Post your phone make and model in #winter-2021
Spoilers
- what are the device differences?
- landscape vs portrait
- screen size -> hamburger menu
- no cursor -> no hover
- gestures (with focus on the thumb)
- performance
- phone calls
- location -> maps
- camera (with depth perception on fancy phones)
- accelerometer
- RFID
- Biometric authentication
- File storage
- mobile connection
- Hardware accelerated augmented reality
2. Common Mobile Design Patterns
Learning Objectives
- Identify common design patterns for responsive web development.

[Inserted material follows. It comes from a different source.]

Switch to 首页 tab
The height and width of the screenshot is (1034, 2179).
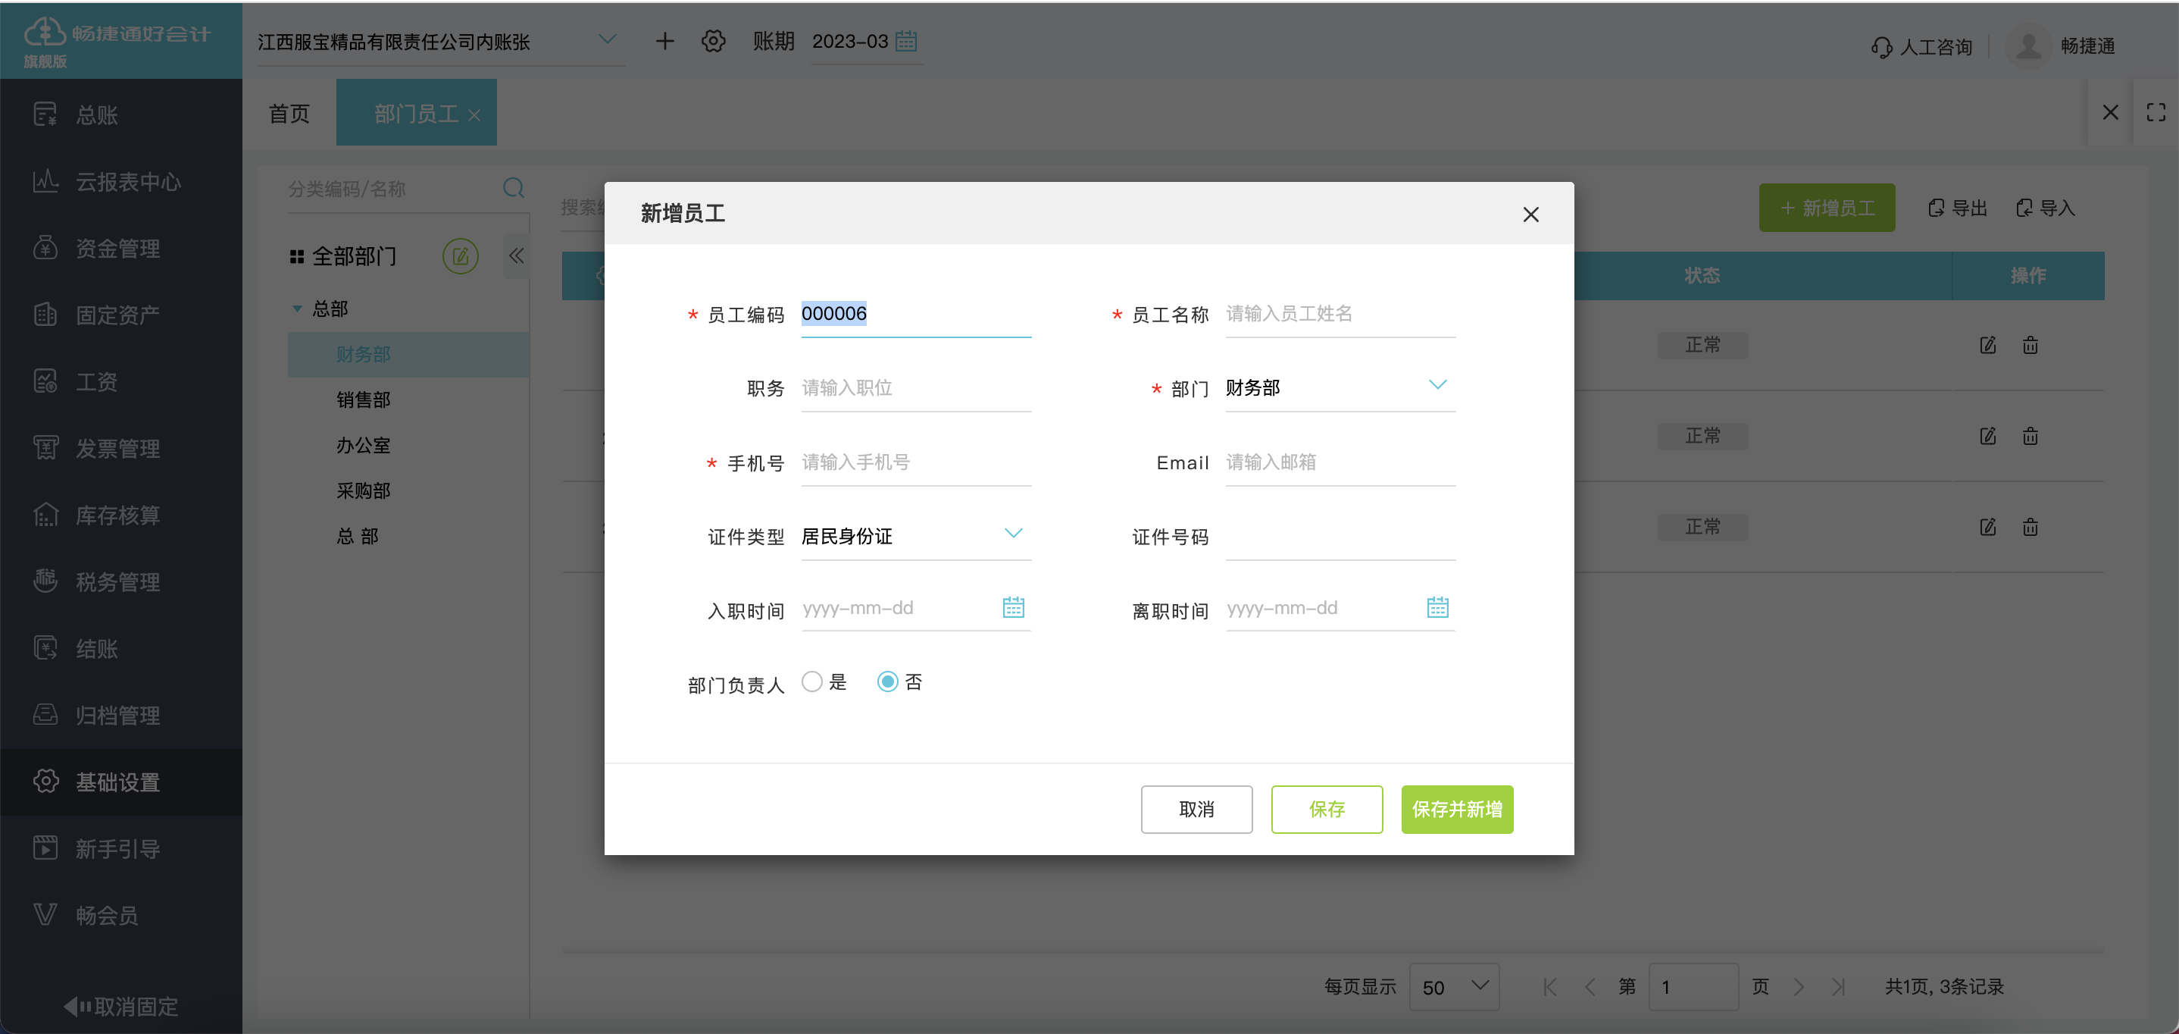[x=290, y=113]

- Explore how the standards of HTML, CSS and Javascript have evolved to better take advantage of mobile web.
- Create a block of minimally responsive body text using basic box model properties.

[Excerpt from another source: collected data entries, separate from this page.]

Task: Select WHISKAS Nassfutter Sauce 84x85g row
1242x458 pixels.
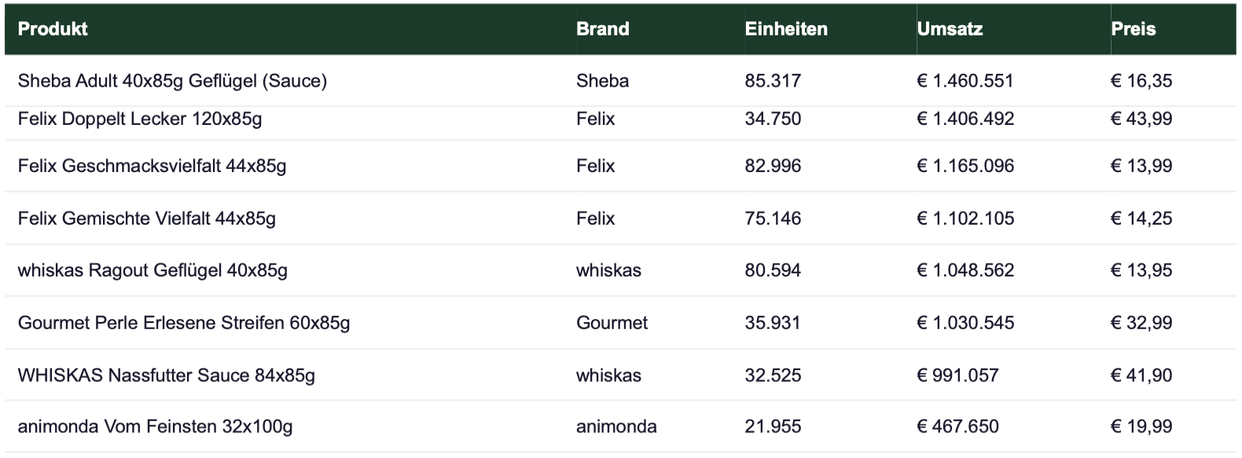Action: pos(166,376)
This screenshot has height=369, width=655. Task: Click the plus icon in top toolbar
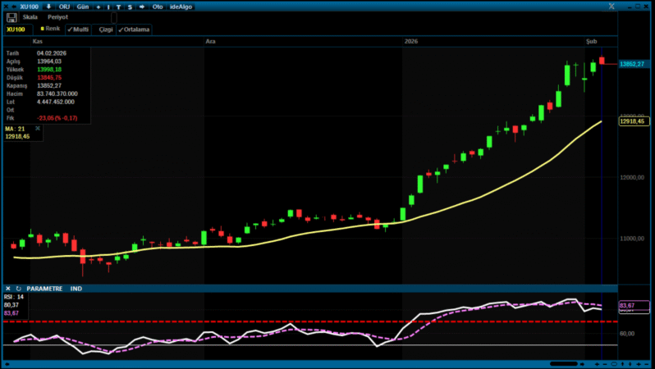(98, 7)
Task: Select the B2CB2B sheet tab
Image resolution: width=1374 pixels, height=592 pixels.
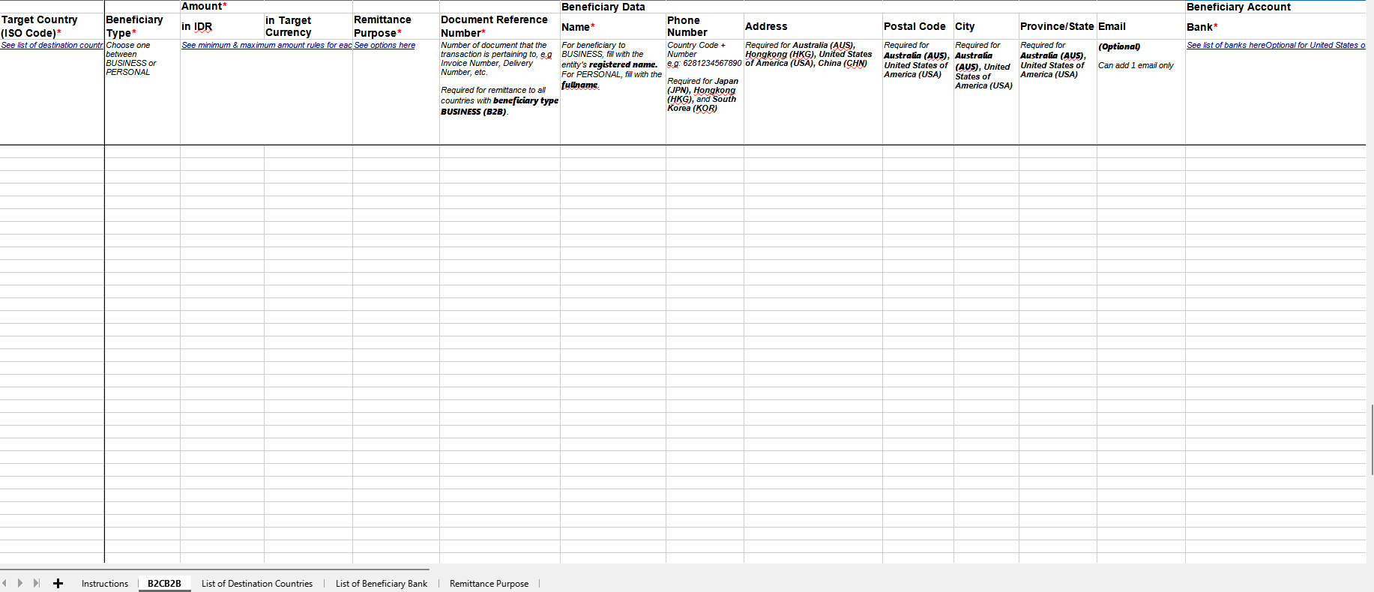Action: [164, 584]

- Locate the box model diagram in FireFox Developer Tools
Terminology
- Responsive Web
- A Web development concept focusing on making sites look and behave optimally on all devices, from desktop to mobile, using the same served web files.
- Adaptive Web
- An outdated method of serving specialized content files to a browser based on the device it’s running on.
- Content Parity
- A measure of content consistency between mobile and desktop versions of the same website.
- Viewport
- The viewable area of a website within the browser window.
- Media Queries
- A feature of CSS that enables webpage content to adapt to different screen sizes, orientations, aspect ratios and mediums (e.g. print vs screen). It does this with conditional code blocks (i.e. modified
if
statements). - Breakpoint
- Points in responsive design where website presentation obviously changes due to changing viewport characteristics (width, orientation, etc).
- Hamburger Menu
- A button in websites and apps that typically opens up into a vertical menu or navigation drawer.
- Card Pattern
- A convenient means of displaying content composed of different types of objects. They are also well-suited for presenting similar objects whose size or supported actions can vary considerably, like photos with captions of variable length
Materials
- Responsive Design Cheatsheet
- Examples:
- Codepen: Responsive Text: Max line length with scroll track
- Codepen: Puppy Card
- Codepen: Basic 1x3 Card Pattern
- Fancy pants: Jen Simmon’s Lab Website
Activity: Dev Tools vs Mobile Devices
You will work in groups of 3 or 4 for this activity.
Compare and contrast the visual appearance of your favourite mobile websites between
- The virtual mobile simulator in FireFox Dev Tools, and
- A real mobile device.
How accurate is the phone simulator in FireFox (or Chrome)? Is there content parity between mobile and desktop versions of the website?
Select a representative from each group to present a summary of your findings to the rest of the class.